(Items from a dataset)
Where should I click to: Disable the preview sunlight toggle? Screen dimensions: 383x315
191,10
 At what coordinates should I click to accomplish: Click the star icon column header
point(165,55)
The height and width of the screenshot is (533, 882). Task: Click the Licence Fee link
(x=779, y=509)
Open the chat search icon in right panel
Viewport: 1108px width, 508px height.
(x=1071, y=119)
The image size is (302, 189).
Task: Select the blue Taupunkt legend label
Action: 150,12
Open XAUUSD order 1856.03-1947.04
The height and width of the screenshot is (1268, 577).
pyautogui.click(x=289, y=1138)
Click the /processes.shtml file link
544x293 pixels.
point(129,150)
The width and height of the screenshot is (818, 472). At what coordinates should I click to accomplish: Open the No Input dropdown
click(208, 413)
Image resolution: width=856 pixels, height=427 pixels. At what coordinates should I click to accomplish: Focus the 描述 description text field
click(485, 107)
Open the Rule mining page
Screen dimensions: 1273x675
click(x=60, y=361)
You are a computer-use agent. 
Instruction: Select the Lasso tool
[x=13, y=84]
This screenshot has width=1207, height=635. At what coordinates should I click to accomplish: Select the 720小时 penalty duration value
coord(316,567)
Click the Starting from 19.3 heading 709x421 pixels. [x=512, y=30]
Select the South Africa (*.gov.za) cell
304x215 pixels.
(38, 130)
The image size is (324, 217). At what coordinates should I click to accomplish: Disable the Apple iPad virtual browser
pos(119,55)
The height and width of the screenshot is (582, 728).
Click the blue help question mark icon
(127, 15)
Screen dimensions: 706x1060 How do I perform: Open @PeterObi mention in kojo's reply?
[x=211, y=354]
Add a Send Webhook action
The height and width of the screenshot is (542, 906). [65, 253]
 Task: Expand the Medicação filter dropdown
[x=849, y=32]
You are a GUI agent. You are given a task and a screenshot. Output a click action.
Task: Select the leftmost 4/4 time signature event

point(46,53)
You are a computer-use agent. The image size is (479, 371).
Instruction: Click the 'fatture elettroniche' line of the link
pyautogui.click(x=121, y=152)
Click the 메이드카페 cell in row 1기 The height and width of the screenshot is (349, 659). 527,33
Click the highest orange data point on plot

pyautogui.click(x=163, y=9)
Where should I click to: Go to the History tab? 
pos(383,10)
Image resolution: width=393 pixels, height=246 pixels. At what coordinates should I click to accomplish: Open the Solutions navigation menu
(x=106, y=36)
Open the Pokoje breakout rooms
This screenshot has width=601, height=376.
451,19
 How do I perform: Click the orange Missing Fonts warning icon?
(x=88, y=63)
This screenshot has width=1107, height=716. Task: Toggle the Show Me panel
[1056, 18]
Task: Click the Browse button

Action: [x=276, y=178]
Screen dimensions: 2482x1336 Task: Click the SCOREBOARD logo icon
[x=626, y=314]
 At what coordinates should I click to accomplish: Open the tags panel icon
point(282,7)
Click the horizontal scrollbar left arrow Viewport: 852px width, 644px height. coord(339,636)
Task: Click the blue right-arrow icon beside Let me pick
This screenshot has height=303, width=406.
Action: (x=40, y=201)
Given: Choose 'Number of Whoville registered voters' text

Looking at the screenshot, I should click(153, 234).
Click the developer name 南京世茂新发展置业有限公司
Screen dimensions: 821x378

Task statement - For the lines above, output exactly those from the line containing "Task: Click the Browse button" through the line containing "Click the developer name 南京世茂新发展置业有限公司", and skip the others.

Reply -
Task: Click the Browse button

Action: [x=276, y=178]
Screen dimensions: 2482x1336 Task: Click the SCOREBOARD logo icon
[x=626, y=314]
 At what coordinates should I click to accomplish: Open the tags panel icon
point(282,7)
Click the horizontal scrollbar left arrow Viewport: 852px width, 644px height. coord(339,636)
Task: Click the blue right-arrow icon beside Let me pick
This screenshot has height=303, width=406.
Action: (x=40, y=201)
Given: Choose 'Number of Whoville registered voters' text

Looking at the screenshot, I should click(153, 234).
Click the developer name 南京世茂新发展置业有限公司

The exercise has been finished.